I received a letter, but unfortunately i don`t speak arabic. Can someone please tell me what does it say: 
ترس از حصار نیست که هر قفل کهنه را بادستهای روشن تو می توان گشود 
وطن یعنی خاک و پرچم خلیج فارس و دریای خزر آب و آینه نیاز و نماز زن و مرد من و تو وطن یعنی ایران 
و تو ای هموطن همدرد 
در این دقایق التهاب و خستگی با هم همصدا گرداگرد مرادمان حلقه می زنیم تا سرافرازی ایران 

سوم تیر - - - رای ما هاشمی


----------



## folke

I`m asking this, because i don`t know from where to ask. (Don`t speak Arabic and have never learned either)


----------



## Whodunit

folke said:
			
		

> I received a letter, but unfortunately i don`t speak arabic. Can someone please tell me what does it say:
> ترس از حصار نیست که هر قفل کهنه را بادستهای روشن تو می توان گشود
> وطن یعنی خاک و پرچم خلیج فارس و دریای خزر آب و آینه نیاز و نماز زن و مرد من و تو وطن یعنی ایران
> و تو ای هموطن همدرد
> در این دقایق التهاب و خستگی با هم همصدا گرداگرد مرادمان حلقه می زنیم تا سرافرازی ایران
> 
> سوم تیر - - - رای ما هاشمی


 
Are you sure this is Arabic? I'm assuming it's more Persian or Farsi/Urdu (however you want to call it). Where did the letter come from? Iran? Iraq? The letters *گ* and *پ* are typical Farsi letters.


----------



## Jana337

This does not remind me of anything. I have alerted an Iranian forum member who hopefully pops up soon and helps you.

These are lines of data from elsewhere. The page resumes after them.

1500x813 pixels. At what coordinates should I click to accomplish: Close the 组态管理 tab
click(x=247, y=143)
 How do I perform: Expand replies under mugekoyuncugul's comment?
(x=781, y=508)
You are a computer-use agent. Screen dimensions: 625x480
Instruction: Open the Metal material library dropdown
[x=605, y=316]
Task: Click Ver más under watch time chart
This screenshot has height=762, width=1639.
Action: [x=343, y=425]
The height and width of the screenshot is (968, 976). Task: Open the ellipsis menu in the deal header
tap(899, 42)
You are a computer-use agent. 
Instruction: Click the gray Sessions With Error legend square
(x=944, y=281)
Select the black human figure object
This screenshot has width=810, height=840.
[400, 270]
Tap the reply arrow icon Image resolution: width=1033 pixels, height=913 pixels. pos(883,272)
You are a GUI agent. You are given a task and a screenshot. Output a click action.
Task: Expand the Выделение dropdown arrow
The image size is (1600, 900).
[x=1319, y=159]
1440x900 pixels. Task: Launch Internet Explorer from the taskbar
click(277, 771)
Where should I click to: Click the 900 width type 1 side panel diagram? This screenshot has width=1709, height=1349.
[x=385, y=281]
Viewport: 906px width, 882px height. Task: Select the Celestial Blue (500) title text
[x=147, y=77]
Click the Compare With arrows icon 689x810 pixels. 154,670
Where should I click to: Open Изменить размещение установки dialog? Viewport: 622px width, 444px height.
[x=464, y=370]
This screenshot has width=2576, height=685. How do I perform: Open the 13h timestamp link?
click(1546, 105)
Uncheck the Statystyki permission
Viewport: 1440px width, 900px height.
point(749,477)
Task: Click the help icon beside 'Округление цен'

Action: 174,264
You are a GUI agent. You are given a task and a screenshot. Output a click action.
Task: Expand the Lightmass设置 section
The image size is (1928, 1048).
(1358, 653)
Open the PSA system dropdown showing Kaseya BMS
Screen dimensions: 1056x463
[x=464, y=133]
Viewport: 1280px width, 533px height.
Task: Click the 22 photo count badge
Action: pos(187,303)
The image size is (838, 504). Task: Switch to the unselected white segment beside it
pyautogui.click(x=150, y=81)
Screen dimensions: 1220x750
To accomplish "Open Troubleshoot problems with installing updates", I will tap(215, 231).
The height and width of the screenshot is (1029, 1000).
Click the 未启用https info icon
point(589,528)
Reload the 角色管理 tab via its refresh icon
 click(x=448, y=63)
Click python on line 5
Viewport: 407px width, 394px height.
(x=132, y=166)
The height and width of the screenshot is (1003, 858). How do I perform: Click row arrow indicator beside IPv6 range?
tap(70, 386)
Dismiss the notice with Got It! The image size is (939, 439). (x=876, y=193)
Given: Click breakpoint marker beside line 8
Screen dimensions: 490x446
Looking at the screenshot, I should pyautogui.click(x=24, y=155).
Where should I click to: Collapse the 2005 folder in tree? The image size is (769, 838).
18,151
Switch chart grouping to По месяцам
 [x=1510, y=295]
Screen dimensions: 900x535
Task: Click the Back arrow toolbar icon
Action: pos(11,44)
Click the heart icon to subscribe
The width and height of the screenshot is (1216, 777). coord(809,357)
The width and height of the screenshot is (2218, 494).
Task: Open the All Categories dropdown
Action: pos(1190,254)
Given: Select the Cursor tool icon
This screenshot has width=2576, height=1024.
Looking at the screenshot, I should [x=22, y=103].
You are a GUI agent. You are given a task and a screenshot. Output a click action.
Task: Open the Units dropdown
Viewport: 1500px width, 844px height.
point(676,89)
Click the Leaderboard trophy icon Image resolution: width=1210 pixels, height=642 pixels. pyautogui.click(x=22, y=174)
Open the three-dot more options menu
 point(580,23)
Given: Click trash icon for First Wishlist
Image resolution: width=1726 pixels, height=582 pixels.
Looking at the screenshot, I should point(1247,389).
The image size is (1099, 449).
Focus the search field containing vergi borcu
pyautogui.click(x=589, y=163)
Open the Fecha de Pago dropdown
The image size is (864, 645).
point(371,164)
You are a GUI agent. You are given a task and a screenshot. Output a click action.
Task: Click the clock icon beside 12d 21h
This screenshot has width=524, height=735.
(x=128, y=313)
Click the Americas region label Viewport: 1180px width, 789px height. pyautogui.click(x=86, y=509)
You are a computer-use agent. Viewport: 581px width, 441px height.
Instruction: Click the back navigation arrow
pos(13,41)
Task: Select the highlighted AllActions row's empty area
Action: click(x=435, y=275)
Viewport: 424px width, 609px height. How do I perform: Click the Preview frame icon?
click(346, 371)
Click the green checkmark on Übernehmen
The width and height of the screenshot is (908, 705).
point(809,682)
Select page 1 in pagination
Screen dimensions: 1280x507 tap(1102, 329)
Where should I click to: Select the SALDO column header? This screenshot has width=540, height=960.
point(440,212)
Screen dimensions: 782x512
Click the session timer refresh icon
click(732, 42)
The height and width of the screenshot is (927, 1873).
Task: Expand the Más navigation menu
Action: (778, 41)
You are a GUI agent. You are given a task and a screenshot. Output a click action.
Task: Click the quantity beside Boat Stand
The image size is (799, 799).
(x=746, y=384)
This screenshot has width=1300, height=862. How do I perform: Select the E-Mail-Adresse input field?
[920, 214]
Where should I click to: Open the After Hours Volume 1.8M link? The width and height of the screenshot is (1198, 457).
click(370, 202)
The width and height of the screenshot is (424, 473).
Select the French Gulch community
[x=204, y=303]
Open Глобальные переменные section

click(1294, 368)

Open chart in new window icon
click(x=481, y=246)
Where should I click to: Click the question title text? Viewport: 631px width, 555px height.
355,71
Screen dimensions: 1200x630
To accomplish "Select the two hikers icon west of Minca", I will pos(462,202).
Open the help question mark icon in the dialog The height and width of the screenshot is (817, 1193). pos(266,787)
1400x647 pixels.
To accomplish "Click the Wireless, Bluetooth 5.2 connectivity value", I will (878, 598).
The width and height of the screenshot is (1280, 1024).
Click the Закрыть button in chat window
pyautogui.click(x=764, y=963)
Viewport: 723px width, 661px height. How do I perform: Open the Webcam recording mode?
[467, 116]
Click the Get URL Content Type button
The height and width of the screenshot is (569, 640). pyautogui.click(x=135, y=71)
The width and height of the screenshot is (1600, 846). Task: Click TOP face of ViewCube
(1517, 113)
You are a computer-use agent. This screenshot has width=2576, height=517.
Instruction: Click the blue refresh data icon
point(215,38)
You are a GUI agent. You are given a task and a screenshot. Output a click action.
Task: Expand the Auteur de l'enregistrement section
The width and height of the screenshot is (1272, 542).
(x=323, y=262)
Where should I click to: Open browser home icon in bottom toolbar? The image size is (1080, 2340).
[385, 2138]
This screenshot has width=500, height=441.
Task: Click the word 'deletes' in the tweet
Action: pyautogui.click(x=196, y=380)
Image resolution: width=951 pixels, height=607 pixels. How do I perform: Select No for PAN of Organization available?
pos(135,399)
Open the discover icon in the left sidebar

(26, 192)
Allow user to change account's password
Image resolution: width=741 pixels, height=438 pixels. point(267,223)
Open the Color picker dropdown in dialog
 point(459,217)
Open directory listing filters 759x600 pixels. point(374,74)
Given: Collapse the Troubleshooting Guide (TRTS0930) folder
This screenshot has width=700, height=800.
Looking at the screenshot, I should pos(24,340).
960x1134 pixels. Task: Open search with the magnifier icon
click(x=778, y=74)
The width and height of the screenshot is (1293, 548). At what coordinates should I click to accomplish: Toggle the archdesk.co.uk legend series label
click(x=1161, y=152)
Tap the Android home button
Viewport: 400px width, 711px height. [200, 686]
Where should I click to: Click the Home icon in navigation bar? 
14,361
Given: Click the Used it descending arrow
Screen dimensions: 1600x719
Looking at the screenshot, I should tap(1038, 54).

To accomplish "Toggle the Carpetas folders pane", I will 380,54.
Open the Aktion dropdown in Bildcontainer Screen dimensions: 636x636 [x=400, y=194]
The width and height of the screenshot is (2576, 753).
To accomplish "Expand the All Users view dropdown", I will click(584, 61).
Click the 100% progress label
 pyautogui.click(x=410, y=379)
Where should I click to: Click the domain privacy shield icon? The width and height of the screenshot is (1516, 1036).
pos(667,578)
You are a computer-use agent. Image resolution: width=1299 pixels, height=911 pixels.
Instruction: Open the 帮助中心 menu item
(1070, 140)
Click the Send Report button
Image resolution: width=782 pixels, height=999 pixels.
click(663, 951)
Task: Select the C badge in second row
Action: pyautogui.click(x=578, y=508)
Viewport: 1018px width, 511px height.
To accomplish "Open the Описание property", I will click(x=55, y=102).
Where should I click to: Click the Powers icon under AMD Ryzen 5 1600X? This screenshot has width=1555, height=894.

Welcome to the forum, by the way! 

Jana


----------



## folke

Thank you, Jana! 
Whodunit was right, it`s not Arabic but Persian. I also found a Persian-English dictionary, and it gives a meaning for most of the words - but not to all. Still, I can`t figure it out, because it gives 6 to 8 different meanings for one Perisian word.


----------



## folke

Whodunit said:
			
		

> Where did the letter come from? Iran? Iraq? The letters *گ* and *پ* are typical Farsi letters.



But in IRAQ they don`t speak Farsi or Persian, do they? These are spoken in Iran, am i right?


----------



## Tisia

folke said:
			
		

> I received a letter, but unfortunately i don`t speak arabic. Can someone please tell me what does it say:
> ترس از حصار نیست که هر قفل کهنه را بادستهای روشن تو می توان گشود
> وطن یعنی خاک و پرچم خلیج فارس و دریای خزر آب و آینه نیاز و نماز زن و مرد من و تو وطن یعنی ایران
> و تو ای هموطن همدرد
> در این دقایق التهاب و خستگی با هم همصدا گرداگرد مرادمان حلقه می زنیم تا سرافرازی ایران
> 
> سوم تیر - - - رای ما هاشمی




It is Farsi (Persian) and not Arabic. This is how it goes:

There are no fear of fences, because any old key can be opened by your bright hands.
Homeland means soil, the flag of Persian Gulf and the Caspian Sea, water and mirror, need and prayer, woman and man, me and you, 
Homeland is Iran
 and you, the co-sufferer 
let's make a circle together around our aim in these minutes of escalation and fatigueness till the emancipation (victory) of Iran.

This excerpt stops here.